Now, let's subtract `1` from both sides to get zero on the right:
`-1/3x - 1 >= 0`

2. **Turn it into a graphable line:** Now, let's think of the left side as a function `y`. So we have `y = -1/3x - 1`. We want to find where this line `y` is greater than or equal to `0` (which means where the line is above or on the x-axis).

3. **Draw the line:** To draw the line `y = -1/3x - 1`, I like to find two easy points:
* Where it crosses the y-axis (when `x = 0`): `y = -1/3(0) - 1 = -1`. So, it goes through `(0, -1)`.
* Where it crosses the x-axis (when `y = 0`): `0 = -1/3x - 1`.
Let's add 1 to both sides: `1 = -1/3x`.
Now, multiply by -3 to get `x` by itself: `-3 = x`. So, it goes through `(-3, 0)`.

If you draw a line connecting these two points `(0, -1)` and `(-3, 0)`, you'll see your graph!

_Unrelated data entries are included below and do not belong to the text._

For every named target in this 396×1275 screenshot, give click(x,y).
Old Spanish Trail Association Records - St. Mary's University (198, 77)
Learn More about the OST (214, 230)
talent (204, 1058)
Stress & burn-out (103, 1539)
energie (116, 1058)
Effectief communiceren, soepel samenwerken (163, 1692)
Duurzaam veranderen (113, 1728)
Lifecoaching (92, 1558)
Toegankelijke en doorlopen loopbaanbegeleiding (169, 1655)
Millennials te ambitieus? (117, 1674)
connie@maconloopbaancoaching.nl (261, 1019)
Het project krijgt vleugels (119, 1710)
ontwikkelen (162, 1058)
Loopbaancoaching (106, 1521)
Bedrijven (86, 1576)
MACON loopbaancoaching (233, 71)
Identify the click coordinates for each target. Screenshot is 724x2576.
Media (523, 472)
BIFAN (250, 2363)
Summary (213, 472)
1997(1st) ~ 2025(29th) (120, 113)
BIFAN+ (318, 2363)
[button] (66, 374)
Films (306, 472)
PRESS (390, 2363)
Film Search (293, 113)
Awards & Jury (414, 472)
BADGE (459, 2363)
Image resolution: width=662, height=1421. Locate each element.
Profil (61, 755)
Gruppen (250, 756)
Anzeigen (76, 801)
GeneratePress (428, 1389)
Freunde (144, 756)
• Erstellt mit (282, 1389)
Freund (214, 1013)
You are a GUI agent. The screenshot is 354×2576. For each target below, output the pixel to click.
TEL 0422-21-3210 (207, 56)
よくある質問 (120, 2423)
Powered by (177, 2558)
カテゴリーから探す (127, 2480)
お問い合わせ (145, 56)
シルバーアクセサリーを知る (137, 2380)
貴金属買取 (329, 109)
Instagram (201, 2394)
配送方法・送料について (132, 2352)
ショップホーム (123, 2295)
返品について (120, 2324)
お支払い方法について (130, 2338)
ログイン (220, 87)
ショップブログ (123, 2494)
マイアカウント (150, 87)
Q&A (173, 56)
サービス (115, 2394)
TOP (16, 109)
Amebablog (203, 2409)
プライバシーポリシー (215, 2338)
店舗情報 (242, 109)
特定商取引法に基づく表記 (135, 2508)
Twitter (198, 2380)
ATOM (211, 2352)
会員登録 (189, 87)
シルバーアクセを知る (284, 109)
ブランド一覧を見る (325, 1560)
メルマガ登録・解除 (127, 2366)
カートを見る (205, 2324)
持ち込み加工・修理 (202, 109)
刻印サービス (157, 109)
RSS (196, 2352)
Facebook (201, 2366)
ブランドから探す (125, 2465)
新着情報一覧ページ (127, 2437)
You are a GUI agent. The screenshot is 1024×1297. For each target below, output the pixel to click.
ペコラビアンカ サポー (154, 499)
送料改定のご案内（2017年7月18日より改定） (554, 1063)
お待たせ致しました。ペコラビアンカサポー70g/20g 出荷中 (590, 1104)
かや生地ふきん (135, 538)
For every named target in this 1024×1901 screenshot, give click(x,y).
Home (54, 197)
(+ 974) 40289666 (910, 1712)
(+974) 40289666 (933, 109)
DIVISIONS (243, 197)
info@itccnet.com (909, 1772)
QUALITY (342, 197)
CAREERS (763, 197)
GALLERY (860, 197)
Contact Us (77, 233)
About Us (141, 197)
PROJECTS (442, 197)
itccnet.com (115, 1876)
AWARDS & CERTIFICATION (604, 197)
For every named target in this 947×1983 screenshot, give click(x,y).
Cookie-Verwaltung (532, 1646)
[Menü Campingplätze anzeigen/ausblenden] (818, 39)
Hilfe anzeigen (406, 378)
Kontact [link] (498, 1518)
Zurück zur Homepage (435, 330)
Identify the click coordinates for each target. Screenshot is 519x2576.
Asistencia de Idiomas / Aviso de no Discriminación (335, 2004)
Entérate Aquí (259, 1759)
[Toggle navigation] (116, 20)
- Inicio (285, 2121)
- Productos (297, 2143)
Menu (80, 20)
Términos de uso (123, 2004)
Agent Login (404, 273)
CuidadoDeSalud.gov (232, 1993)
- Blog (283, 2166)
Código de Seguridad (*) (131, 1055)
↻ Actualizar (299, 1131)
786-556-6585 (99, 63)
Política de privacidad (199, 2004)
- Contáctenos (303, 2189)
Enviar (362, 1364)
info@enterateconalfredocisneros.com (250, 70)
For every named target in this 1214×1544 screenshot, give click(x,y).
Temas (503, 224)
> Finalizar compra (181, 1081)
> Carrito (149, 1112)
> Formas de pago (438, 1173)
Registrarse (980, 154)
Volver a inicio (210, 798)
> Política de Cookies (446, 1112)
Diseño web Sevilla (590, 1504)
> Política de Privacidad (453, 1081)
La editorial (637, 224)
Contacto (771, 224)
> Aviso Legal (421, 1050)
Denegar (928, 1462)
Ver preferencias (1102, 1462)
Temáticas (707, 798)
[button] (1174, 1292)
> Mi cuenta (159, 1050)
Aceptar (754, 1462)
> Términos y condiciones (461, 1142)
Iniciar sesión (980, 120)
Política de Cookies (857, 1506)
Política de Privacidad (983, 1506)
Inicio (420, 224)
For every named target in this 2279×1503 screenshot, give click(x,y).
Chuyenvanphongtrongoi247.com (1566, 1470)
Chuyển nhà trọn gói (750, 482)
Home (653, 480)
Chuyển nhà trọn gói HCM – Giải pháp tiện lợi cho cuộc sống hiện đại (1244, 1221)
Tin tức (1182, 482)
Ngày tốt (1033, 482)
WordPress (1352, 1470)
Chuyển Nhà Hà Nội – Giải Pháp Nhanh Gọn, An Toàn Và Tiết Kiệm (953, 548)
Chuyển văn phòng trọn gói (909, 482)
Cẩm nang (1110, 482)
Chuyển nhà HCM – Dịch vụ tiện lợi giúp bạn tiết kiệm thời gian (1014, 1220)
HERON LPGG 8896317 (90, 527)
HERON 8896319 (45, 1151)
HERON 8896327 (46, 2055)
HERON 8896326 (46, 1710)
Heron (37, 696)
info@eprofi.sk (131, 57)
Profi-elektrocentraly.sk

4. **Look at the graph for the answer:** We want to know where `y >= 0`, which means where our line `y = -1/3x - 1` is above or touching the x-axis.
If you look at your drawing, you'll see that the line is above the x-axis to the left of the point `x = -3`. It touches the x-axis right at `x = -3`.
So, the inequality is true for all x-values that are less than or equal to -3.

5. **Write the answer using set-builder notation:** This is just a fancy way to write down all the 'x' values we found.
It looks like this: `{x | x <= -3}`. This means "all numbers x such that x is less than or equal to -3".